A new Washington Post-ABC-Ipsos poll shows Trump’s disapproval at 62%, a record high across his two terms, with 76% disapproving of his handling of the cost of living and 66% disapproving of his handling of the Iran war. The conflict has driven an oil crisis and pushed gas prices to a four-year high, adding to inflationary pressure and worsening consumer sentiment. The weak approval numbers and stronger Democratic turnout indicators raise risk for the Republicans’ narrow House and Senate control heading into November.

Analysis

This is less a generic poll shock than a setup for asymmetric policy paralysis. A president with collapsing issue-specific credibility tends to lose agenda control faster than headline approval implies, which matters because markets price not popularity but legislative throughput: fewer fiscal offsets, weaker regulatory push, and a higher probability that any controversial policy gets slow-rolled by swing-district Republicans. The first-order beneficiaries are defensive balance sheets and cash-rich large caps; the second-order losers are sectors reliant on discretionary federal spend, permitting, or political cover.

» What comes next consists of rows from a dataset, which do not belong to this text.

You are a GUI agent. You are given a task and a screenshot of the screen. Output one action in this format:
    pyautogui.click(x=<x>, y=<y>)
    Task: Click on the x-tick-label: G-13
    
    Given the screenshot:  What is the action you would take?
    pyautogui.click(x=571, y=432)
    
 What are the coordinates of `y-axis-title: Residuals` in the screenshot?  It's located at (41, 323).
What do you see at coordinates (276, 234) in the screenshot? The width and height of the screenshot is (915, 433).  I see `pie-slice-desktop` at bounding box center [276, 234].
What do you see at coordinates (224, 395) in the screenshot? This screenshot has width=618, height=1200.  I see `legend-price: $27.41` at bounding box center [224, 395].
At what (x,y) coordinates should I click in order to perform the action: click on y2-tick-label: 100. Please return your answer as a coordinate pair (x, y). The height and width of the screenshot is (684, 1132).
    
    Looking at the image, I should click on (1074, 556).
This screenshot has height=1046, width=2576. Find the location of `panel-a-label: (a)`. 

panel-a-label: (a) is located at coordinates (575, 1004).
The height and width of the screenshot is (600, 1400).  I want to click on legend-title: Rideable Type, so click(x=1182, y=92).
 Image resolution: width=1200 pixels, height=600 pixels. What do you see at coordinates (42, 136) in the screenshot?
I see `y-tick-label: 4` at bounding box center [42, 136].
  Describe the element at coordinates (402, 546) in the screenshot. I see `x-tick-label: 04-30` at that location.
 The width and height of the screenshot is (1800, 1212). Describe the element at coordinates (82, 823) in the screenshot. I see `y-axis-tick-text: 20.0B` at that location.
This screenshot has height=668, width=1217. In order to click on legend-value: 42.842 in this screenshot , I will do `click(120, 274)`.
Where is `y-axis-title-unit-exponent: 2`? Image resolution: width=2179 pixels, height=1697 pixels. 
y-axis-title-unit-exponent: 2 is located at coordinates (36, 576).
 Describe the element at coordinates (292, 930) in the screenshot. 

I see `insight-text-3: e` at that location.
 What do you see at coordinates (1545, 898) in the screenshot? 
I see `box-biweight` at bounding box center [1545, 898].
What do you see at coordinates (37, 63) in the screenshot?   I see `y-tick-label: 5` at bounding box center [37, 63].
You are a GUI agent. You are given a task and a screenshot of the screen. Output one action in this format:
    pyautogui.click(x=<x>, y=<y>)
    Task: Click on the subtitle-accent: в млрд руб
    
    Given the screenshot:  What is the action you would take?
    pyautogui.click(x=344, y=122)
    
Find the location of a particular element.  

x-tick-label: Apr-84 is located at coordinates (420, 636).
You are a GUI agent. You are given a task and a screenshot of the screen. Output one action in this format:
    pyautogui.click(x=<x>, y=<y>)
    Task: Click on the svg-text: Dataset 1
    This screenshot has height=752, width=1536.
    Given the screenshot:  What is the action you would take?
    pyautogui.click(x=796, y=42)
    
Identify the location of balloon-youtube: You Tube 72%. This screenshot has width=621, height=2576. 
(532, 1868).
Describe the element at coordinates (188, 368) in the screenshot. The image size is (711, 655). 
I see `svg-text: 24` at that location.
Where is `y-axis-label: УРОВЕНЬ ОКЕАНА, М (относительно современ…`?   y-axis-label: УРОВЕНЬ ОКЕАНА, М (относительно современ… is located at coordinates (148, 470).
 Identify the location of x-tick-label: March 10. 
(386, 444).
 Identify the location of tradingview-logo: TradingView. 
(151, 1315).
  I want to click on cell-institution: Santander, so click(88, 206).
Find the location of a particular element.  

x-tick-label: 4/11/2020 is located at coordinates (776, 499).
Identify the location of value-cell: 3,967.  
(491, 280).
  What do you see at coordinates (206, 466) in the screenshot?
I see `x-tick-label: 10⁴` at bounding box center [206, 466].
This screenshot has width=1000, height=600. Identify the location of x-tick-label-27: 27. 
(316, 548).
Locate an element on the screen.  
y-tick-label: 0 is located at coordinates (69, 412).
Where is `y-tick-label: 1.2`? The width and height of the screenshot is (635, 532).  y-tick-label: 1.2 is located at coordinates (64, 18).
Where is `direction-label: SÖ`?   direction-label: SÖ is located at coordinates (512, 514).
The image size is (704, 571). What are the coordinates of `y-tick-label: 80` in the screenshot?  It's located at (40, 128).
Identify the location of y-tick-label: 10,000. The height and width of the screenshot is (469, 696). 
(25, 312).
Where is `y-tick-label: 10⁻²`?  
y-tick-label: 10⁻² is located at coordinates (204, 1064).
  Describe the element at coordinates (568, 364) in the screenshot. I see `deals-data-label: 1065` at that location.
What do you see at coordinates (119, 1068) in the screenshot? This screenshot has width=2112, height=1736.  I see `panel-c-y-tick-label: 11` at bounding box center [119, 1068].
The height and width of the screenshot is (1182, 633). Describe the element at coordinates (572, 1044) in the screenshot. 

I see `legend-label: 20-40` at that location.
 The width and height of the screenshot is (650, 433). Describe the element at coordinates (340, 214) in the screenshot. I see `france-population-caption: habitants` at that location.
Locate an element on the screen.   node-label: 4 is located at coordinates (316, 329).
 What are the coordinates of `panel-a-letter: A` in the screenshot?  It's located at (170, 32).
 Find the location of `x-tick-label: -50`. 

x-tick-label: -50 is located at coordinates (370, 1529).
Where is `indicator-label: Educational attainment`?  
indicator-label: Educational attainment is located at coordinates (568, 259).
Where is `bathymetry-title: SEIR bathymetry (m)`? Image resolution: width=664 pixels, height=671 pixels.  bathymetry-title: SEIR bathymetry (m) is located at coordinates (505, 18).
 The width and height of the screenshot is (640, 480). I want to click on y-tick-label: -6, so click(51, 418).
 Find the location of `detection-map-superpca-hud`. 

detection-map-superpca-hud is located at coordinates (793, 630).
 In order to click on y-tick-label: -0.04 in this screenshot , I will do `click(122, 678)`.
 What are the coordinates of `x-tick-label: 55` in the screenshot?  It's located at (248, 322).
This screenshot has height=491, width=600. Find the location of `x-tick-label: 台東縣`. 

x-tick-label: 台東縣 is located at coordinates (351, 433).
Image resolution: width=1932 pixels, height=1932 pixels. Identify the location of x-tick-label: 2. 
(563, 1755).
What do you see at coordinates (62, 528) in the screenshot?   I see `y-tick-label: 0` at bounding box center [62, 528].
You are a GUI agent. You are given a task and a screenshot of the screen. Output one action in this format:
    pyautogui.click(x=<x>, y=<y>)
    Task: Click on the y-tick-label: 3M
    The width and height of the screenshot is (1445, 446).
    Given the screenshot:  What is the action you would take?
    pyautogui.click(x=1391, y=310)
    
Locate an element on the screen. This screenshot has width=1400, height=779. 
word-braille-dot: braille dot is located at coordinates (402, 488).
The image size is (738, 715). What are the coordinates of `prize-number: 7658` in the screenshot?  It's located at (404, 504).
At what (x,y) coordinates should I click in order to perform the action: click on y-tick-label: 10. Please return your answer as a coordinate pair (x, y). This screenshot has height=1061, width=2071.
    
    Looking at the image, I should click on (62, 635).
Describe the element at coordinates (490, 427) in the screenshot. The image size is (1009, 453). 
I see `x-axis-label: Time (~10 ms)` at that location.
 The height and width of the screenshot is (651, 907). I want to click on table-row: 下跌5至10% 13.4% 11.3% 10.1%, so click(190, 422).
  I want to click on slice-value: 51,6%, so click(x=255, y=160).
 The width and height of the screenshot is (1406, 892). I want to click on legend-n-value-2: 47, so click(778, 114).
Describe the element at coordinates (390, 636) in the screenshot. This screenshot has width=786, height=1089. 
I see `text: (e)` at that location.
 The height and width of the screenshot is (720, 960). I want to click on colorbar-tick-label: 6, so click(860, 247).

The oil shock is the cleaner macro transmission. Even if crude retraces, the political response function is now constrained: with inflation still the dominant household pain point, the administration has less room to lean on consumers via taxes or tariffs without amplifying the disapproval spiral. That raises the odds of either symbolic releases/sanctions chatter or, more interestingly, policy instability that keeps term premia elevated and suppresses cyclicals with high fuel/input sensitivity. In that regime, airlines, trucking, chemicals, and small-cap consumer names are more vulnerable than the broad market. The most important second-order effect is turnout asymmetry. When one side shows meaningfully higher certainty and intensity, midterms can overshoot polling averages in the last 6-8 weeks, especially in House districts with narrow margins. That makes the risk to Republican-held seats non-linear: a modest national shift can become a sharper seat loss if suburban independents continue bleeding away. For portfolios, the relevant horizon is months, not days — this is a positioning and expectations reset, not a one-session event. The contrarian angle is that much of the downside may already be priced into politically exposed assets, while the bigger trade is volatility around policy reversal risk. If there is any credible de-escalation on the war or gas prices roll over, the rebound in consumer sentiment could be fast and violent, squeezing consensus bearish positioning in energy and small-cap defensives. So the cleanest expression is not outright beta short, but relative-value into weakness with defined downside.